### [Stored dataset items]
*** Begin section ***
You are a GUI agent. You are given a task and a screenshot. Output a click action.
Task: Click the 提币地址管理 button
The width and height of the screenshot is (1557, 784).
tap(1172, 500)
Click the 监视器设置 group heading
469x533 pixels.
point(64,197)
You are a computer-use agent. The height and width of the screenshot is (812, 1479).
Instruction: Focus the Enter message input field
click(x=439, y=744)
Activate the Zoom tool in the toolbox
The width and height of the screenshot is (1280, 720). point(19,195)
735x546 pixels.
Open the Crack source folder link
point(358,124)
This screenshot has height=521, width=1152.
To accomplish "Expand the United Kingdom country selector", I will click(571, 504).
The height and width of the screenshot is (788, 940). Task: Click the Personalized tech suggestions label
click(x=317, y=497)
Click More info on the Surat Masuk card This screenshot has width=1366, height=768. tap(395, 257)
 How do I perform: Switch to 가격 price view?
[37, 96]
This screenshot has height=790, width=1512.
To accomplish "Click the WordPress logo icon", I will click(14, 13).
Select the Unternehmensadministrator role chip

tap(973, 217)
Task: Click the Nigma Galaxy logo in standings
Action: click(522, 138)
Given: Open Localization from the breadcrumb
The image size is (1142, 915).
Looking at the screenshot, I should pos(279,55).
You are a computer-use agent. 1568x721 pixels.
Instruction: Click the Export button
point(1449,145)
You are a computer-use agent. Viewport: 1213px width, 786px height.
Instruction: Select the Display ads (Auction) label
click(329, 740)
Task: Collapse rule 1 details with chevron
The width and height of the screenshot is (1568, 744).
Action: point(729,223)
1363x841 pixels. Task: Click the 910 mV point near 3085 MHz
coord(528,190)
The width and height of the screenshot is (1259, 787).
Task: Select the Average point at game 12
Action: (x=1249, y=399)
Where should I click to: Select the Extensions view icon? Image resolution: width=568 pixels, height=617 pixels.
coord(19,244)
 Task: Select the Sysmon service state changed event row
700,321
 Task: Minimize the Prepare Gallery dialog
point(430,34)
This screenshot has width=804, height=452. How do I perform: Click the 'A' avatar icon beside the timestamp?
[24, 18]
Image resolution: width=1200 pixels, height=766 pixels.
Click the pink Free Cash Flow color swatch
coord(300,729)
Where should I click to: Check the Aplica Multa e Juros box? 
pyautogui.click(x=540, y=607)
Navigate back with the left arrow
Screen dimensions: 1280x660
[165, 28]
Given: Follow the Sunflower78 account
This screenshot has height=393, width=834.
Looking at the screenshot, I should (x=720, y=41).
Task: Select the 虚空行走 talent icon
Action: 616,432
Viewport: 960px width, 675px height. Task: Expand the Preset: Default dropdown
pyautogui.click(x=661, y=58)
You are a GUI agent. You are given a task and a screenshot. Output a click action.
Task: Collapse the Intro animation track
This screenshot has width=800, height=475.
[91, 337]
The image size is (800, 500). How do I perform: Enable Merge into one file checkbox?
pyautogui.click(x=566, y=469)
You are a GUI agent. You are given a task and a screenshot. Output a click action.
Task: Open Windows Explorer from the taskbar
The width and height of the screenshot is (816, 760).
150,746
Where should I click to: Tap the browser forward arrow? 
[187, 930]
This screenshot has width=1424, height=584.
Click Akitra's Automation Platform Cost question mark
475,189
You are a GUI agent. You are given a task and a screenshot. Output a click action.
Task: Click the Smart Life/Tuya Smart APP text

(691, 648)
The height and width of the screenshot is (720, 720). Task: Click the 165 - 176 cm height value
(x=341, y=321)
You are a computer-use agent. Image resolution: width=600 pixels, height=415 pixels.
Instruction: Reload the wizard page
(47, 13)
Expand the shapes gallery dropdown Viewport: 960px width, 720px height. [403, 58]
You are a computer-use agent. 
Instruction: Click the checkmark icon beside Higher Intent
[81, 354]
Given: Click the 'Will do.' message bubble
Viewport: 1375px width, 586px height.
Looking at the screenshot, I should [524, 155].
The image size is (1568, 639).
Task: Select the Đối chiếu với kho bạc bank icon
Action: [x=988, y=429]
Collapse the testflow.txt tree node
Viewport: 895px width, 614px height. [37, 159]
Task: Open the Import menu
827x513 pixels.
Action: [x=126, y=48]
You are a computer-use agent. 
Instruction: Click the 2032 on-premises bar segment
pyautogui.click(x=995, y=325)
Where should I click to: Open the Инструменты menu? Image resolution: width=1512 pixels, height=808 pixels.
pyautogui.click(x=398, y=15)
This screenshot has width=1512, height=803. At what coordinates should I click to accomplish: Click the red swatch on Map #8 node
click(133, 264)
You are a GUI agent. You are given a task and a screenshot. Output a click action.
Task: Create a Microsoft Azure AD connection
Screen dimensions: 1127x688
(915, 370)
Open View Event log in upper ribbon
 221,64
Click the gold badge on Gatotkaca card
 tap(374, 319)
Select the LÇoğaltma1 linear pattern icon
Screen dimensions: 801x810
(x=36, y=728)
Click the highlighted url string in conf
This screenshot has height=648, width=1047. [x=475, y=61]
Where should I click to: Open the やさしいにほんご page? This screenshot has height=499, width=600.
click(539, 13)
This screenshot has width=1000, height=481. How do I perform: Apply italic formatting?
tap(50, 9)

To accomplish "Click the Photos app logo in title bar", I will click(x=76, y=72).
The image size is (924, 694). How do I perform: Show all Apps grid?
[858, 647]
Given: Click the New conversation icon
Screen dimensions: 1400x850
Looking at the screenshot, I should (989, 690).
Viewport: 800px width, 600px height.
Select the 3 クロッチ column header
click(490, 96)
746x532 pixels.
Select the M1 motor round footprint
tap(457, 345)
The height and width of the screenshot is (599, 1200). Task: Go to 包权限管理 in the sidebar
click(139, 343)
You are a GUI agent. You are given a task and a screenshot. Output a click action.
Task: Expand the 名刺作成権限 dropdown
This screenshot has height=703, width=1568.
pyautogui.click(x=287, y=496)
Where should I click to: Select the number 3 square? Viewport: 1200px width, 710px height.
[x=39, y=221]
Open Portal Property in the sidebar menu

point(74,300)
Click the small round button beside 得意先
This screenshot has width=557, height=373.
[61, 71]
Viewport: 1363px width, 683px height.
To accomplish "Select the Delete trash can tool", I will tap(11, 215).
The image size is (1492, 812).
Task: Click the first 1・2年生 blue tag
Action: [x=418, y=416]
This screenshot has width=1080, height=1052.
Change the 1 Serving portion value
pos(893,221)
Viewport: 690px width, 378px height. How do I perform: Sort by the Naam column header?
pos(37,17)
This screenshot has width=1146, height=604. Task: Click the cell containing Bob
*** End section ***
### [Your objective]
Could you output all of the records above exactly as given?

### [Solution to the problem]
You are a GUI agent. You are given a task and a screenshot. Output a click action.
Task: Click the 提币地址管理 button
The width and height of the screenshot is (1557, 784).
tap(1172, 500)
Click the 监视器设置 group heading
469x533 pixels.
point(64,197)
You are a computer-use agent. The height and width of the screenshot is (812, 1479).
Instruction: Focus the Enter message input field
click(x=439, y=744)
Activate the Zoom tool in the toolbox
The width and height of the screenshot is (1280, 720). point(19,195)
735x546 pixels.
Open the Crack source folder link
point(358,124)
This screenshot has height=521, width=1152.
To accomplish "Expand the United Kingdom country selector", I will click(571, 504).
The height and width of the screenshot is (788, 940). Task: Click the Personalized tech suggestions label
click(x=317, y=497)
Click More info on the Surat Masuk card This screenshot has width=1366, height=768. tap(395, 257)
 How do I perform: Switch to 가격 price view?
[37, 96]
This screenshot has height=790, width=1512.
To accomplish "Click the WordPress logo icon", I will click(14, 13).
Select the Unternehmensadministrator role chip

tap(973, 217)
Task: Click the Nigma Galaxy logo in standings
Action: click(522, 138)
Given: Open Localization from the breadcrumb
The image size is (1142, 915).
Looking at the screenshot, I should pos(279,55).
You are a computer-use agent. 1568x721 pixels.
Instruction: Click the Export button
point(1449,145)
You are a computer-use agent. Viewport: 1213px width, 786px height.
Instruction: Select the Display ads (Auction) label
click(329, 740)
Task: Collapse rule 1 details with chevron
The width and height of the screenshot is (1568, 744).
Action: point(729,223)
1363x841 pixels. Task: Click the 910 mV point near 3085 MHz
coord(528,190)
The width and height of the screenshot is (1259, 787).
Task: Select the Average point at game 12
Action: (x=1249, y=399)
Where should I click to: Select the Extensions view icon? Image resolution: width=568 pixels, height=617 pixels.
coord(19,244)
 Task: Select the Sysmon service state changed event row
700,321
 Task: Minimize the Prepare Gallery dialog
point(430,34)
This screenshot has width=804, height=452. How do I perform: Click the 'A' avatar icon beside the timestamp?
[24, 18]
Image resolution: width=1200 pixels, height=766 pixels.
Click the pink Free Cash Flow color swatch
coord(300,729)
Where should I click to: Check the Aplica Multa e Juros box? 
pyautogui.click(x=540, y=607)
Navigate back with the left arrow
Screen dimensions: 1280x660
[165, 28]
Given: Follow the Sunflower78 account
This screenshot has height=393, width=834.
Looking at the screenshot, I should (x=720, y=41).
Task: Select the 虚空行走 talent icon
Action: 616,432
Viewport: 960px width, 675px height. Task: Expand the Preset: Default dropdown
pyautogui.click(x=661, y=58)
You are a GUI agent. You are given a task and a screenshot. Output a click action.
Task: Collapse the Intro animation track
This screenshot has width=800, height=475.
[91, 337]
The image size is (800, 500). How do I perform: Enable Merge into one file checkbox?
pyautogui.click(x=566, y=469)
You are a GUI agent. You are given a task and a screenshot. Output a click action.
Task: Open Windows Explorer from the taskbar
The width and height of the screenshot is (816, 760).
150,746
Where should I click to: Tap the browser forward arrow? 
[187, 930]
This screenshot has width=1424, height=584.
Click Akitra's Automation Platform Cost question mark
475,189
You are a GUI agent. You are given a task and a screenshot. Output a click action.
Task: Click the Smart Life/Tuya Smart APP text

(691, 648)
The height and width of the screenshot is (720, 720). Task: Click the 165 - 176 cm height value
(x=341, y=321)
You are a computer-use agent. Image resolution: width=600 pixels, height=415 pixels.
Instruction: Reload the wizard page
(47, 13)
Expand the shapes gallery dropdown Viewport: 960px width, 720px height. [403, 58]
You are a computer-use agent. 
Instruction: Click the checkmark icon beside Higher Intent
[81, 354]
Given: Click the 'Will do.' message bubble
Viewport: 1375px width, 586px height.
Looking at the screenshot, I should [524, 155].
The image size is (1568, 639).
Task: Select the Đối chiếu với kho bạc bank icon
Action: [x=988, y=429]
Collapse the testflow.txt tree node
Viewport: 895px width, 614px height. [37, 159]
Task: Open the Import menu
827x513 pixels.
Action: [x=126, y=48]
You are a computer-use agent. 
Instruction: Click the 2032 on-premises bar segment
pyautogui.click(x=995, y=325)
Where should I click to: Open the Инструменты menu? Image resolution: width=1512 pixels, height=808 pixels.
pyautogui.click(x=398, y=15)
This screenshot has width=1512, height=803. At what coordinates should I click to accomplish: Click the red swatch on Map #8 node
click(133, 264)
You are a GUI agent. You are given a task and a screenshot. Output a click action.
Task: Create a Microsoft Azure AD connection
Screen dimensions: 1127x688
(915, 370)
Open View Event log in upper ribbon
 221,64
Click the gold badge on Gatotkaca card
 tap(374, 319)
Select the LÇoğaltma1 linear pattern icon
Screen dimensions: 801x810
(x=36, y=728)
Click the highlighted url string in conf
This screenshot has height=648, width=1047. [x=475, y=61]
Where should I click to: Open the やさしいにほんご page? This screenshot has height=499, width=600.
click(539, 13)
This screenshot has width=1000, height=481. How do I perform: Apply italic formatting?
tap(50, 9)

To accomplish "Click the Photos app logo in title bar", I will click(x=76, y=72).
The image size is (924, 694). How do I perform: Show all Apps grid?
[858, 647]
Given: Click the New conversation icon
Screen dimensions: 1400x850
Looking at the screenshot, I should (989, 690).
Viewport: 800px width, 600px height.
Select the 3 クロッチ column header
click(490, 96)
746x532 pixels.
Select the M1 motor round footprint
tap(457, 345)
The height and width of the screenshot is (599, 1200). Task: Go to 包权限管理 in the sidebar
click(139, 343)
You are a GUI agent. You are given a task and a screenshot. Output a click action.
Task: Expand the 名刺作成権限 dropdown
This screenshot has height=703, width=1568.
pyautogui.click(x=287, y=496)
Where should I click to: Select the number 3 square? Viewport: 1200px width, 710px height.
[x=39, y=221]
Open Portal Property in the sidebar menu

point(74,300)
Click the small round button beside 得意先
This screenshot has width=557, height=373.
[61, 71]
Viewport: 1363px width, 683px height.
To accomplish "Select the Delete trash can tool", I will tap(11, 215).
The image size is (1492, 812).
Task: Click the first 1・2年生 blue tag
Action: [x=418, y=416]
This screenshot has width=1080, height=1052.
Change the 1 Serving portion value
pos(893,221)
Viewport: 690px width, 378px height. How do I perform: Sort by the Naam column header?
pos(37,17)
This screenshot has width=1146, height=604. Task: Click the cell containing Bob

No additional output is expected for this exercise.